• [Task directions]: Translate into French this line from the catalog entry below on Michael Sweerts's Allegory of Touch: "Seen on the art market in Vienna before 1910 by Gustav Glück."
====== Source text
Michael Sweerts
b. 1618, Brussels
d. 1664, Goa, India
Allegory of Touch
c. 1655–60
Oil on canvas
75 x 60 cm (29 1/2 x 23 5/8 in.)
Framed: 101.1 x 84 x 6.5 cm (39 3/4 x 33 1/8 x 2 1/2 in.)
Provenance
Seen
on the art market in Vienna before 1910 by Gustav Glück,
with Galerie
Charpentier, Paris, 1962,
with Jean
Néger, Paris,
(Mirabaud-Mercier, Paris, 15 November 2019, lot 27).
Literature
Gustav
Glück, Rubens, van Dyck und ihr Kreis, Vienna, 1933, p. 364 (“...einer
Folge der Fünf Sinne...von denen uns andere Stücke im Wiener Kusthandel
bekanntgeworden sind”).
Rolf
Kultzen, Michael Sweerts, Doornspijk, 1996, pp. 46–48, p.
109, no. 70.
============
====== Given data
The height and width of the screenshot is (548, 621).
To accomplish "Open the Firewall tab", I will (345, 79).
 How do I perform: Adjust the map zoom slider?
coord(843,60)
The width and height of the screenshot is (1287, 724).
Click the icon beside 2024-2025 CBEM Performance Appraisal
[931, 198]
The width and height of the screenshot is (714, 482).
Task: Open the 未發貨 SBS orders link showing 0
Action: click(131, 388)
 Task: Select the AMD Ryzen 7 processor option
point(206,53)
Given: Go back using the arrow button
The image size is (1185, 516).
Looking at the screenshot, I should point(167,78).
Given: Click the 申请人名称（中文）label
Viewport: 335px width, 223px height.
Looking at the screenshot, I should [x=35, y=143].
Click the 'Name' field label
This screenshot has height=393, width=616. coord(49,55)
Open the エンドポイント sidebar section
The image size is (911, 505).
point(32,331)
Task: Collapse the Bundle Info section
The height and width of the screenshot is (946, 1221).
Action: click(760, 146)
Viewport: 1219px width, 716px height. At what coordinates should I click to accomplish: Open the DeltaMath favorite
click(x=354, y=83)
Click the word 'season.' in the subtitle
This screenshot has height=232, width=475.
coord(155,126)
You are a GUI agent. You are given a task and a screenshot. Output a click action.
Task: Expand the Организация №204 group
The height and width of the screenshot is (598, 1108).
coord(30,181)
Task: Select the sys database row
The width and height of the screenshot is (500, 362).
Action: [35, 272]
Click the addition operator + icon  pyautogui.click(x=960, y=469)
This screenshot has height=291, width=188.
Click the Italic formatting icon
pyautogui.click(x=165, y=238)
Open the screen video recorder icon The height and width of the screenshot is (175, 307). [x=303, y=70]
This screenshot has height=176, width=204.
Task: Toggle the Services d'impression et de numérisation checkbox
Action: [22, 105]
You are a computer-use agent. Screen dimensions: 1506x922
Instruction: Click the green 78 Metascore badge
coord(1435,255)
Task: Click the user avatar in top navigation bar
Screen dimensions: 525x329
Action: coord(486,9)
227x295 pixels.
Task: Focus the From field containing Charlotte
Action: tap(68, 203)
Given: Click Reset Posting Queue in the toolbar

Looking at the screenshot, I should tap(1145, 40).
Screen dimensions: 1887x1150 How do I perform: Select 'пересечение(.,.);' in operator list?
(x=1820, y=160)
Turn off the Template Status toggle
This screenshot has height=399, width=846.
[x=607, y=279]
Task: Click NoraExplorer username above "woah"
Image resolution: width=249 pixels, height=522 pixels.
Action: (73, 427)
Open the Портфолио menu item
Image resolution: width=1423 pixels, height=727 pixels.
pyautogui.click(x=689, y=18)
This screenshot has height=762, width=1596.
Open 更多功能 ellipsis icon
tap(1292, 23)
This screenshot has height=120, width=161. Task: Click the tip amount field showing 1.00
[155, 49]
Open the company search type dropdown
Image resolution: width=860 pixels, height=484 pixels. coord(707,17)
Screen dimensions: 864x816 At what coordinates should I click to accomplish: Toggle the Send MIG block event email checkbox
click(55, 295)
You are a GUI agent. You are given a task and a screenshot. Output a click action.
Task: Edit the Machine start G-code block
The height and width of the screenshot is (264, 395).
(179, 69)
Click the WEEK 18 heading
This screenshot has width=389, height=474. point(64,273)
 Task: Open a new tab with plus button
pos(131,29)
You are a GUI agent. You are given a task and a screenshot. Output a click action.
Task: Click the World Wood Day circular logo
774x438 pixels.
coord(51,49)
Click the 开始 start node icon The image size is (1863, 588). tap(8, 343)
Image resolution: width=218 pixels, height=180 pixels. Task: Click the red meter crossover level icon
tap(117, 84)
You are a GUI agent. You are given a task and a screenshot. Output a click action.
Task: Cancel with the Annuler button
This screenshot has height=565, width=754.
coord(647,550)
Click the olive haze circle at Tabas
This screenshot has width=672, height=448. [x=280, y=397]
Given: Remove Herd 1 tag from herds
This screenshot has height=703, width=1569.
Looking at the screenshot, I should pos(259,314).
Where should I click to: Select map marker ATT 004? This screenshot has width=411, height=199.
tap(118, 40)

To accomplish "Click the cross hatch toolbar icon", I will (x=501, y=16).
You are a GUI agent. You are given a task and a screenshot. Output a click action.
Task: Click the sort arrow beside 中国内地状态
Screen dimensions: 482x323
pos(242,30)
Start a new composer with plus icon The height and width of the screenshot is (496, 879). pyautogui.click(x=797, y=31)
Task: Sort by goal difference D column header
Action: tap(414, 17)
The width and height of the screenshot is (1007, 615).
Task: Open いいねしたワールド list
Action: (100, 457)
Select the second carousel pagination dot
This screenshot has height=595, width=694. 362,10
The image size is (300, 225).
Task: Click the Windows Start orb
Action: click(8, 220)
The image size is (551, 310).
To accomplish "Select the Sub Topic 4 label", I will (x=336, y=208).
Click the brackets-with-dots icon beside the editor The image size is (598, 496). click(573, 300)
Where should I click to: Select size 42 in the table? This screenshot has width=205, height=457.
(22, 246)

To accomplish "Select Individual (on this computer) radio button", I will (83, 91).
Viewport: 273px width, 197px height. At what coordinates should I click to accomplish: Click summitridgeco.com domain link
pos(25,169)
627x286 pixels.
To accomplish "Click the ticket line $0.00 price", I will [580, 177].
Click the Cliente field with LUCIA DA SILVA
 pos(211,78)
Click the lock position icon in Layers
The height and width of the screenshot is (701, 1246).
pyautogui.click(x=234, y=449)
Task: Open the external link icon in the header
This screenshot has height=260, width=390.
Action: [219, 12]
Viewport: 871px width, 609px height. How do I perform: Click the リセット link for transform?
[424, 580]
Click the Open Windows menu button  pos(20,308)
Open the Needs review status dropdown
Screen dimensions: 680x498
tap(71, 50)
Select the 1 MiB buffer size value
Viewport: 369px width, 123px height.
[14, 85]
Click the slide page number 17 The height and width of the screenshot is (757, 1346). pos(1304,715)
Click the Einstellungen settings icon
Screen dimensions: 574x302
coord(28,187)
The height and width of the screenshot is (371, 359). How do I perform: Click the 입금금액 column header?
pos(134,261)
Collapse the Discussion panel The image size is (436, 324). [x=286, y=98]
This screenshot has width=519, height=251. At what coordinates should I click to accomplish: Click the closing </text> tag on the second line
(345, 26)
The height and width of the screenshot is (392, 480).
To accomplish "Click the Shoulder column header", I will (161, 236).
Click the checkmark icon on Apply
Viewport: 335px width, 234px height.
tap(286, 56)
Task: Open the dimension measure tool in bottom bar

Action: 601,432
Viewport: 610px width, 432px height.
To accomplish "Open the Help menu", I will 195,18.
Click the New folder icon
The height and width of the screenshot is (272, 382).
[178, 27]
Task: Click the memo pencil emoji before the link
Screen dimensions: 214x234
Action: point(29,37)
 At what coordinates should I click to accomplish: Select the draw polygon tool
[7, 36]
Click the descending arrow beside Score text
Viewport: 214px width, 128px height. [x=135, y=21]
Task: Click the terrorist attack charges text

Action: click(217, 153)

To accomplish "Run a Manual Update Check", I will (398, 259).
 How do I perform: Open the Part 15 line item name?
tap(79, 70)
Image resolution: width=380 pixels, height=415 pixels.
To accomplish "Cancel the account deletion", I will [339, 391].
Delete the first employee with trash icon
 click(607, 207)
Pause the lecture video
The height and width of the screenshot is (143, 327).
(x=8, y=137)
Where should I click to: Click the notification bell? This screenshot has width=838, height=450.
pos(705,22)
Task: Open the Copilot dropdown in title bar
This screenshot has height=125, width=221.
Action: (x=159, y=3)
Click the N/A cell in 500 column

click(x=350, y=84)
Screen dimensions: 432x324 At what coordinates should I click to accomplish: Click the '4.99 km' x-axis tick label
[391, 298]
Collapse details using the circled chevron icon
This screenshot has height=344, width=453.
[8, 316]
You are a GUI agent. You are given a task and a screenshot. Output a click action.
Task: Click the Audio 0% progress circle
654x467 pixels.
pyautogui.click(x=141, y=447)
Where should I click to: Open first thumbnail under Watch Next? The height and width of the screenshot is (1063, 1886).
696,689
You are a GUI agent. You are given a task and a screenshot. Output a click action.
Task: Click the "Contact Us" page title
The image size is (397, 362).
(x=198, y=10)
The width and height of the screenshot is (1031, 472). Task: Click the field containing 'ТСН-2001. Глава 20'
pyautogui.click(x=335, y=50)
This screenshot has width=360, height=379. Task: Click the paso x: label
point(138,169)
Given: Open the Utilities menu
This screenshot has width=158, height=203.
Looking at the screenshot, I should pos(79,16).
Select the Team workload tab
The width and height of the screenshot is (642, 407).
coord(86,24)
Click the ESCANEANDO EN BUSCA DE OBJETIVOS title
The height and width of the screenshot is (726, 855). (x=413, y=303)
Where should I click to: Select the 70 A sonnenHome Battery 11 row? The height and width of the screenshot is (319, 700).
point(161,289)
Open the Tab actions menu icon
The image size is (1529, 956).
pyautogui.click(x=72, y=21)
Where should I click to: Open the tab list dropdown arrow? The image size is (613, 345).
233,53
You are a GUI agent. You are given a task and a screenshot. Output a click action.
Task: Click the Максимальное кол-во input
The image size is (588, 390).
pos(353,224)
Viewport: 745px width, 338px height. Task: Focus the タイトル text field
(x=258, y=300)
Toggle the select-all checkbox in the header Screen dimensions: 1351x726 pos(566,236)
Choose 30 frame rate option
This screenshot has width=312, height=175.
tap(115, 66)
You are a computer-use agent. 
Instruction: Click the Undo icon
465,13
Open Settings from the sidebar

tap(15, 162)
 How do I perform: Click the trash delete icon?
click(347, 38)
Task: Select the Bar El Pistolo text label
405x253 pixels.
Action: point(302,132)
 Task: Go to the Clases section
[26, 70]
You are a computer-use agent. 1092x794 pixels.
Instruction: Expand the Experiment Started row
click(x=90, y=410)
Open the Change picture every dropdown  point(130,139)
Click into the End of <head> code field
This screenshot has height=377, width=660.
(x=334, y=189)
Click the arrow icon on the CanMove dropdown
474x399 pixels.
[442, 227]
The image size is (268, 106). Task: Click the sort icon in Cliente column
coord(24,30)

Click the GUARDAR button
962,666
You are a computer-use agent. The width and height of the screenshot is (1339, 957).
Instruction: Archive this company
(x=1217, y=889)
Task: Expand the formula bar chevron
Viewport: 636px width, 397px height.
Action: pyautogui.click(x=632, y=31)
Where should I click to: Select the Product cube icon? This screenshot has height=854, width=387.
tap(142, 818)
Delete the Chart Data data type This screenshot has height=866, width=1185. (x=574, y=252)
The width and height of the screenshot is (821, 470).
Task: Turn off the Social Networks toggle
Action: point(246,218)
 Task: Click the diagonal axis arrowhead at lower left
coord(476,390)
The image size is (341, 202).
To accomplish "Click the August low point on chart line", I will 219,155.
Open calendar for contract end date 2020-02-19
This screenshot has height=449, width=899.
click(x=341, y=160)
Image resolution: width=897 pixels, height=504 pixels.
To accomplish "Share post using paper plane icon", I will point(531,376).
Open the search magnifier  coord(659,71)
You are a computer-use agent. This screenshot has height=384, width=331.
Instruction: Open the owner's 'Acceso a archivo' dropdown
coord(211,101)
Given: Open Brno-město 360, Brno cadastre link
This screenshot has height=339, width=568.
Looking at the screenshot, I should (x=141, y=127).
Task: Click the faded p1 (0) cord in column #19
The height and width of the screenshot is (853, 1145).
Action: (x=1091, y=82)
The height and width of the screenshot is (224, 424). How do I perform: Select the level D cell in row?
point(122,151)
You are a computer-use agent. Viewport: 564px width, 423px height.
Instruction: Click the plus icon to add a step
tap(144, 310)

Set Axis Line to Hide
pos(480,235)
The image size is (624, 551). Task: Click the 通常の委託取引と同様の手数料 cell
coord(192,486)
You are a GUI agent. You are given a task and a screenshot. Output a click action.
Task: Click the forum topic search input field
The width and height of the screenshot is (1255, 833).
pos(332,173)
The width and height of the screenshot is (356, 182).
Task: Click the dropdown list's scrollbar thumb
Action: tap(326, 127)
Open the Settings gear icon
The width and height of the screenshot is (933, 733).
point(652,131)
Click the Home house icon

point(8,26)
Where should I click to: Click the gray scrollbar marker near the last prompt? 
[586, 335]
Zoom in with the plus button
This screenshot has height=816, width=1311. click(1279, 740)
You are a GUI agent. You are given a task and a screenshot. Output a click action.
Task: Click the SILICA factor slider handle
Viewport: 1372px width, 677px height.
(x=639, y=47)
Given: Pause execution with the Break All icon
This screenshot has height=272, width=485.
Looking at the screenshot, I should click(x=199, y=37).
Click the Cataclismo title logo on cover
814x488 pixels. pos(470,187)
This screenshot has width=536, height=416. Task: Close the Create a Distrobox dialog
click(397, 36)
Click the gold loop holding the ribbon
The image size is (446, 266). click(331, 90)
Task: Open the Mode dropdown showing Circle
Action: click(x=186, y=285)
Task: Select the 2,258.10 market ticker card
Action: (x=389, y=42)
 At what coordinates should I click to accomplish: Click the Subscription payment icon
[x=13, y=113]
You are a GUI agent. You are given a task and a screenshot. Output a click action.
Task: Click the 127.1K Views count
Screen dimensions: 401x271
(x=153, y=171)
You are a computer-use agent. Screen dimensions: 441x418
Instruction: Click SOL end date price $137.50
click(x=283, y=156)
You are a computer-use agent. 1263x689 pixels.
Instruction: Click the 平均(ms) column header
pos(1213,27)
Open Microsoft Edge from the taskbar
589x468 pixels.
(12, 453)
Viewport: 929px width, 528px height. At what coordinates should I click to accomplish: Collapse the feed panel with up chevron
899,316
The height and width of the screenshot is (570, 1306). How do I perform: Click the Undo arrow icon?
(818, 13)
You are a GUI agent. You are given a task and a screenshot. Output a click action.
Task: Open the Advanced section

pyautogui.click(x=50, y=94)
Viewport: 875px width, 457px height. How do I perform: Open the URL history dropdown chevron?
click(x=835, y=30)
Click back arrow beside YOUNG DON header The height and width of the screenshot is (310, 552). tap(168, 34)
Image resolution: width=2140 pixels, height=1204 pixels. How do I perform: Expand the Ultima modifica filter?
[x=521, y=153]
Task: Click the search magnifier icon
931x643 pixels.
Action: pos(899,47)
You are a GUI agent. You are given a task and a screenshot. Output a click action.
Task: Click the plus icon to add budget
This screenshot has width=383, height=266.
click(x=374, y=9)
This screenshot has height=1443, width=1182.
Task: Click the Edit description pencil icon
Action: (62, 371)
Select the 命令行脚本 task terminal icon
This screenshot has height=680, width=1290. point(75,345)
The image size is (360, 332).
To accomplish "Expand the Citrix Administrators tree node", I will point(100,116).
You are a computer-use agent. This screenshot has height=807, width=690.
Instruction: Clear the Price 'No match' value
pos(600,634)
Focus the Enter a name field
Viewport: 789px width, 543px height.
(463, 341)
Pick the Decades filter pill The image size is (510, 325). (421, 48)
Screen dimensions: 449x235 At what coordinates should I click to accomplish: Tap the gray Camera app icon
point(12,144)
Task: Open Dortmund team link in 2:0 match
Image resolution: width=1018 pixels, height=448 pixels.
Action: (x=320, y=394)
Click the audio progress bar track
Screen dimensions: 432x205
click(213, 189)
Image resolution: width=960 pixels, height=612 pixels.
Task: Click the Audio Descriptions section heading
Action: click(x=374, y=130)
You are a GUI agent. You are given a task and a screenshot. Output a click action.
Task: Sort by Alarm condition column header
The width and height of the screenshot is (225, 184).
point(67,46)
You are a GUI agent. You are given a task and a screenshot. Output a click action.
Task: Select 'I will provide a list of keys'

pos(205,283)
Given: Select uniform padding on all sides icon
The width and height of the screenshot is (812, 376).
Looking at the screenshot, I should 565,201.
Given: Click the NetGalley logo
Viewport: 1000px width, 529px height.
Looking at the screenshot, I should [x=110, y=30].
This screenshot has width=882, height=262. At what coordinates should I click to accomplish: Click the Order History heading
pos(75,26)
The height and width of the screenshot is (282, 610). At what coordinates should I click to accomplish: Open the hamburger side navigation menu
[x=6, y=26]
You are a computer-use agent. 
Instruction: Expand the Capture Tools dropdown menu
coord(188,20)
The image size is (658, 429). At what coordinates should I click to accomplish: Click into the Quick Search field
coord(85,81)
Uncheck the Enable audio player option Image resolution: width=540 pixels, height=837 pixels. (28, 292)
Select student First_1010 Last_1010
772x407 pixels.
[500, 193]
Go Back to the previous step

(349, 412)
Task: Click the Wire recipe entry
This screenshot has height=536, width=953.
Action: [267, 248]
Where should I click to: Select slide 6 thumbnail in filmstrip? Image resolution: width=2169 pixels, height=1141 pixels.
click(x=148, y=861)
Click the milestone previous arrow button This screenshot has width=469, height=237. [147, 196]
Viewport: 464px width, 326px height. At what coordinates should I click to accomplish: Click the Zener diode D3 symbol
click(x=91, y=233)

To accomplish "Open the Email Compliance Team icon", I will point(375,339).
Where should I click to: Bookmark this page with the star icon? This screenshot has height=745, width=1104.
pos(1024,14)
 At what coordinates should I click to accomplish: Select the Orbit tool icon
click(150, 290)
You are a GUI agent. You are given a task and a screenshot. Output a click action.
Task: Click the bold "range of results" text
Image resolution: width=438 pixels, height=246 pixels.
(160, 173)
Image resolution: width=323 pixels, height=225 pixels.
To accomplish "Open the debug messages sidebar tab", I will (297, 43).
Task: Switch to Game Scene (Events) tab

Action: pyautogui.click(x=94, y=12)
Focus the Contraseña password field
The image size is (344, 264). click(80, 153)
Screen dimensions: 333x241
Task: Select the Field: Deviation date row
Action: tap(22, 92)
============
• [Solution]: Vu sur le marché de l'art à Vienne avant 1910 par Gustav Glück.